=== WORK TO COMPLETE ===
Filter these entries, keeping only lines that hold the word "Learn".

(Saved entries)
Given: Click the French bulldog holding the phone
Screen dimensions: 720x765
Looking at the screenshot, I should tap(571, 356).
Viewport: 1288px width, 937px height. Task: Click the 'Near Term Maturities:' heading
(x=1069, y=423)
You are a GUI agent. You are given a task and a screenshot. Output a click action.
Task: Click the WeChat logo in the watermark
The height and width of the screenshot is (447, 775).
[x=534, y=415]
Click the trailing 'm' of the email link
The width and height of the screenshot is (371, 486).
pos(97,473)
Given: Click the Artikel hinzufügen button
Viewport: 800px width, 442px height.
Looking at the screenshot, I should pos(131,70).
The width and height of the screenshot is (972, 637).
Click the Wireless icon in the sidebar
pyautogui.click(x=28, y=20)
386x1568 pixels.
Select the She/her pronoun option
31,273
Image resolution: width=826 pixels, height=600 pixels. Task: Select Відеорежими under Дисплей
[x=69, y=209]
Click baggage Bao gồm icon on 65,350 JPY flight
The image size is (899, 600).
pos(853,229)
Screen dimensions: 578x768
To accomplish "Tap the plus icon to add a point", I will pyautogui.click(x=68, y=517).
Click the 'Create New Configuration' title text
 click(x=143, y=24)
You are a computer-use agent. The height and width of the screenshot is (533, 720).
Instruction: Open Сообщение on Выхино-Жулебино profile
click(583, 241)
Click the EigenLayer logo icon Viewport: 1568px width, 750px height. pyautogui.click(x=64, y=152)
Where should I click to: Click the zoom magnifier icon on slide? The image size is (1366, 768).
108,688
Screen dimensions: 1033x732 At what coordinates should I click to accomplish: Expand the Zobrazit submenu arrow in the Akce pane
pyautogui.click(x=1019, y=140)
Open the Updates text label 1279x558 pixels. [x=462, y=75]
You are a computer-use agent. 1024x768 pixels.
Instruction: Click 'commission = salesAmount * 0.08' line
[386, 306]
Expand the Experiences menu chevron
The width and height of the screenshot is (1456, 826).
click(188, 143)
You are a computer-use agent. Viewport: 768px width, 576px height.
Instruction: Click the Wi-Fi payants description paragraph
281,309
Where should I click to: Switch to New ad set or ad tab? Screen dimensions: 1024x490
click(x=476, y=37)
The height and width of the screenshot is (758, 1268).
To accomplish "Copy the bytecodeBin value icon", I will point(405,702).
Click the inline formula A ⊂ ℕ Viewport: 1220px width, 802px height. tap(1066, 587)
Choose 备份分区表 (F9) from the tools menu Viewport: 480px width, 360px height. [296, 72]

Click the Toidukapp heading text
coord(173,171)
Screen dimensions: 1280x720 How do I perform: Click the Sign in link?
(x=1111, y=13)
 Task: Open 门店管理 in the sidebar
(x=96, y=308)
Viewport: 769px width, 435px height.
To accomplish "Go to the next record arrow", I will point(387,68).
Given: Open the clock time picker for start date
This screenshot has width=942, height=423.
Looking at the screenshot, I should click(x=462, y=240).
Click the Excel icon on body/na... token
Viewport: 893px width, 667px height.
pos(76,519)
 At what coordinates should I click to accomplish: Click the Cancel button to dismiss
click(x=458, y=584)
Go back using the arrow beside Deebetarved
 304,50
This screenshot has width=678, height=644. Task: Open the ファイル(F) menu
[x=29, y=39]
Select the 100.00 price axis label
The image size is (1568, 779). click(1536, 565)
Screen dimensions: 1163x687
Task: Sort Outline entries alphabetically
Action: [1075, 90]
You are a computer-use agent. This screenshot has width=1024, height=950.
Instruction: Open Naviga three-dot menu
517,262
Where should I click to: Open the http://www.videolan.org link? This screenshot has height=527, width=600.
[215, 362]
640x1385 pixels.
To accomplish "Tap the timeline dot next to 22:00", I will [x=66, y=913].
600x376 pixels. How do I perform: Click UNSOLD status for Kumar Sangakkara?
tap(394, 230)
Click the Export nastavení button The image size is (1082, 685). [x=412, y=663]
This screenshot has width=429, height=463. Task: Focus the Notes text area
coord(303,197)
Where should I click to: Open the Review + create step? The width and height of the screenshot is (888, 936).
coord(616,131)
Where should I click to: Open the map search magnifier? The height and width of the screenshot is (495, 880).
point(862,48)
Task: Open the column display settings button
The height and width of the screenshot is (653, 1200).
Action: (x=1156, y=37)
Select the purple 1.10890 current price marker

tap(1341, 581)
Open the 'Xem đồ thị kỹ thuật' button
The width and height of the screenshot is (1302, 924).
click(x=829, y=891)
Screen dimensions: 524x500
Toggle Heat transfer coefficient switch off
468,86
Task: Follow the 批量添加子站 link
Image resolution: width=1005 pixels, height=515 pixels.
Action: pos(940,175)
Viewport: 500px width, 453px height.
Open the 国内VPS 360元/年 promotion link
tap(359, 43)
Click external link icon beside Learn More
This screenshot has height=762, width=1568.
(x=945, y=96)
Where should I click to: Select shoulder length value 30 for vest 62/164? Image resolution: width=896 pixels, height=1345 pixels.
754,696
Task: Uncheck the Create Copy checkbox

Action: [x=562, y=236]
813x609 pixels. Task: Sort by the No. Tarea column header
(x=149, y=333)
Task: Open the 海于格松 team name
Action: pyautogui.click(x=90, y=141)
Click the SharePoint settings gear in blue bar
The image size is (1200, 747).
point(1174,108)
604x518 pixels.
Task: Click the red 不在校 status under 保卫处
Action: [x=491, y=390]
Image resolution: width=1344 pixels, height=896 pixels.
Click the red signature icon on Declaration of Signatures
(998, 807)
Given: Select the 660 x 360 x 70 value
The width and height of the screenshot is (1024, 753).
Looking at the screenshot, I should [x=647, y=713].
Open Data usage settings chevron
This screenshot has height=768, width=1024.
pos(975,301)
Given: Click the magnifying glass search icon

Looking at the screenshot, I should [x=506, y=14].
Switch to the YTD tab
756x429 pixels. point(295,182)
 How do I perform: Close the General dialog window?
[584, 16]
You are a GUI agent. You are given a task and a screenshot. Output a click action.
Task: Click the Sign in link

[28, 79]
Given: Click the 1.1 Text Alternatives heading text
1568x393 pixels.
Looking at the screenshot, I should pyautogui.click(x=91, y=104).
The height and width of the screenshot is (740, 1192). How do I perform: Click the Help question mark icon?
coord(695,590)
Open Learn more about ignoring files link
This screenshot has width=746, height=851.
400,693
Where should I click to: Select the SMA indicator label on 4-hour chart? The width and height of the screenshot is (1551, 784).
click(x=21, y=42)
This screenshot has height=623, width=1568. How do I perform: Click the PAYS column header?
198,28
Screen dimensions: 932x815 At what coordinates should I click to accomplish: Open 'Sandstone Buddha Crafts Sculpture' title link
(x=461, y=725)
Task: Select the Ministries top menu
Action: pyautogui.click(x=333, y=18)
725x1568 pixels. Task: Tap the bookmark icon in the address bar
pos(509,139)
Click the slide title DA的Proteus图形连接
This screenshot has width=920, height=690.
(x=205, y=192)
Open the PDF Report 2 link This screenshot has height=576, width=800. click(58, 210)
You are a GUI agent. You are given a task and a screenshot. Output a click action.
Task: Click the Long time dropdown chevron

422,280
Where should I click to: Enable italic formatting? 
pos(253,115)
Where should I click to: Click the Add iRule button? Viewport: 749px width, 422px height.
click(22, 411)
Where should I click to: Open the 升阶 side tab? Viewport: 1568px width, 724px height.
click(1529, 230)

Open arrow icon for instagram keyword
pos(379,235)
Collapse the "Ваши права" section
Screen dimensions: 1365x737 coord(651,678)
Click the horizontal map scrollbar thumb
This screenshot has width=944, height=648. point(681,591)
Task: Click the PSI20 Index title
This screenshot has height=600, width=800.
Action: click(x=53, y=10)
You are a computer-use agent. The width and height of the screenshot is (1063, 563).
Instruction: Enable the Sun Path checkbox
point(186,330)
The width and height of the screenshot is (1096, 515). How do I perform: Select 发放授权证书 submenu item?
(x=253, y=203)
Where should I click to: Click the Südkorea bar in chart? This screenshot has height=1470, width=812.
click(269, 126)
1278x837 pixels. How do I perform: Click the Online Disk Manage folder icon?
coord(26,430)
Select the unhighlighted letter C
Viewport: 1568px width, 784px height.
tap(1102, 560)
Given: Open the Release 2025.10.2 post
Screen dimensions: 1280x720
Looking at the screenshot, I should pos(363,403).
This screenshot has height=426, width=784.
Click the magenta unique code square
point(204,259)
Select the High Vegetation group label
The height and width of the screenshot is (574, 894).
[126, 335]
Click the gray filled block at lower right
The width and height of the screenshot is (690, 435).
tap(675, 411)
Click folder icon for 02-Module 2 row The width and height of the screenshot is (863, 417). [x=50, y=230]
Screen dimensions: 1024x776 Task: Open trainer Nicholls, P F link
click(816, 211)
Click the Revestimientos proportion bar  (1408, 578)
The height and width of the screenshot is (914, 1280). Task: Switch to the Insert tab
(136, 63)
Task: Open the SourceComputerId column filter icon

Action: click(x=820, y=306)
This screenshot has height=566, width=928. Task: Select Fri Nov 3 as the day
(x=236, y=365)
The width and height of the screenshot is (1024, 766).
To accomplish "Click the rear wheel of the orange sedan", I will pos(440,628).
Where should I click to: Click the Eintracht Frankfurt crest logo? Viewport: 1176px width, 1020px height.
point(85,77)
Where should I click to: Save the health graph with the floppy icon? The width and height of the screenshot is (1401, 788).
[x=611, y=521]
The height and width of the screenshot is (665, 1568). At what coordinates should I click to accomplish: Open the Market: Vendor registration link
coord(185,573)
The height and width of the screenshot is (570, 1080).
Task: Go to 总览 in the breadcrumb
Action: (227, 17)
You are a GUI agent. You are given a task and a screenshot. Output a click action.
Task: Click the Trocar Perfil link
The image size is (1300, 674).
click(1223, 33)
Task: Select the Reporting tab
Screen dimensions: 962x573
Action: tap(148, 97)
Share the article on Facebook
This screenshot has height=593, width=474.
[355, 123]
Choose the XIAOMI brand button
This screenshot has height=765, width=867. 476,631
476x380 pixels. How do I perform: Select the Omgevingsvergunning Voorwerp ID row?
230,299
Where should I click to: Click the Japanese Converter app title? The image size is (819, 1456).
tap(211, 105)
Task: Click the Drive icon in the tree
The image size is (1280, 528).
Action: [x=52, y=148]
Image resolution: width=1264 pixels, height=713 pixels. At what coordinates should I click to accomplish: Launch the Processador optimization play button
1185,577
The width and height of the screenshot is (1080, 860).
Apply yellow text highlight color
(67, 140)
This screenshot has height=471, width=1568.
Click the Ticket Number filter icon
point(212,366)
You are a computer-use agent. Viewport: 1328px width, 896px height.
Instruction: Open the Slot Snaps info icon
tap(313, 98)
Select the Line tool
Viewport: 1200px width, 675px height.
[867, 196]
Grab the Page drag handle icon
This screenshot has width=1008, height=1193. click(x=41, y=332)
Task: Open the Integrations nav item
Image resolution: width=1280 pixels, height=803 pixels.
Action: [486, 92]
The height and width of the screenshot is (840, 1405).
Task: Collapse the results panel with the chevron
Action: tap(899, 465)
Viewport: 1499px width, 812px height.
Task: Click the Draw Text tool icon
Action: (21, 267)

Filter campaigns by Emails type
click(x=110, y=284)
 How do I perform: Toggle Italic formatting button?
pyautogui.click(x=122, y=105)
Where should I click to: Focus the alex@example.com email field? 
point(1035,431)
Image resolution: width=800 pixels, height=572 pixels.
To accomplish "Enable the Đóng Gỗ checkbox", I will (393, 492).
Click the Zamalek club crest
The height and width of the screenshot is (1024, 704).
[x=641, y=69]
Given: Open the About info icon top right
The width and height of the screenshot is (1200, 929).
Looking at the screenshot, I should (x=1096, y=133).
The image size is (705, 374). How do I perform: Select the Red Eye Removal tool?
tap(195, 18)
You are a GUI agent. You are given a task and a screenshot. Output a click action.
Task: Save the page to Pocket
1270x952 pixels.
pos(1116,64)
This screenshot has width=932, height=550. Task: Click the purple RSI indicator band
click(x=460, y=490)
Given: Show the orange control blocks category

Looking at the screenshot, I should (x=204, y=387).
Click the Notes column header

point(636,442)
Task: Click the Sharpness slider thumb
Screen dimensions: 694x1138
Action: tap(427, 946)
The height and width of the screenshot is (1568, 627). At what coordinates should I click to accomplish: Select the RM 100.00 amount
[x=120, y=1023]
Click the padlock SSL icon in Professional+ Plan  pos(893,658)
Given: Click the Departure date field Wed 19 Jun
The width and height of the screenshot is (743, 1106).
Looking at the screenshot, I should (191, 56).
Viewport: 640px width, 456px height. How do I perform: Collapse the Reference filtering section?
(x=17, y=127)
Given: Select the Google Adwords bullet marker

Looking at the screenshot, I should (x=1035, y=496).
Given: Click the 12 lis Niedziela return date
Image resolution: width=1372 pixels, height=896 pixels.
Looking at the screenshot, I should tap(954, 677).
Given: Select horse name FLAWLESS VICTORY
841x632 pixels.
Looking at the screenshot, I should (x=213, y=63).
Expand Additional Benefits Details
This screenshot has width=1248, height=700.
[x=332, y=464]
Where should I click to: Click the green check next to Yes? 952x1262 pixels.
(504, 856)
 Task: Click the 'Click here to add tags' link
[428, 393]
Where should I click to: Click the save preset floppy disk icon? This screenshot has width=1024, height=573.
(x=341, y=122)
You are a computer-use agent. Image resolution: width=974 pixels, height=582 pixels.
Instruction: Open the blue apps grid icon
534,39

=== TASK ANSWER ===
Click external link icon beside Learn More
Open Learn more about ignoring files link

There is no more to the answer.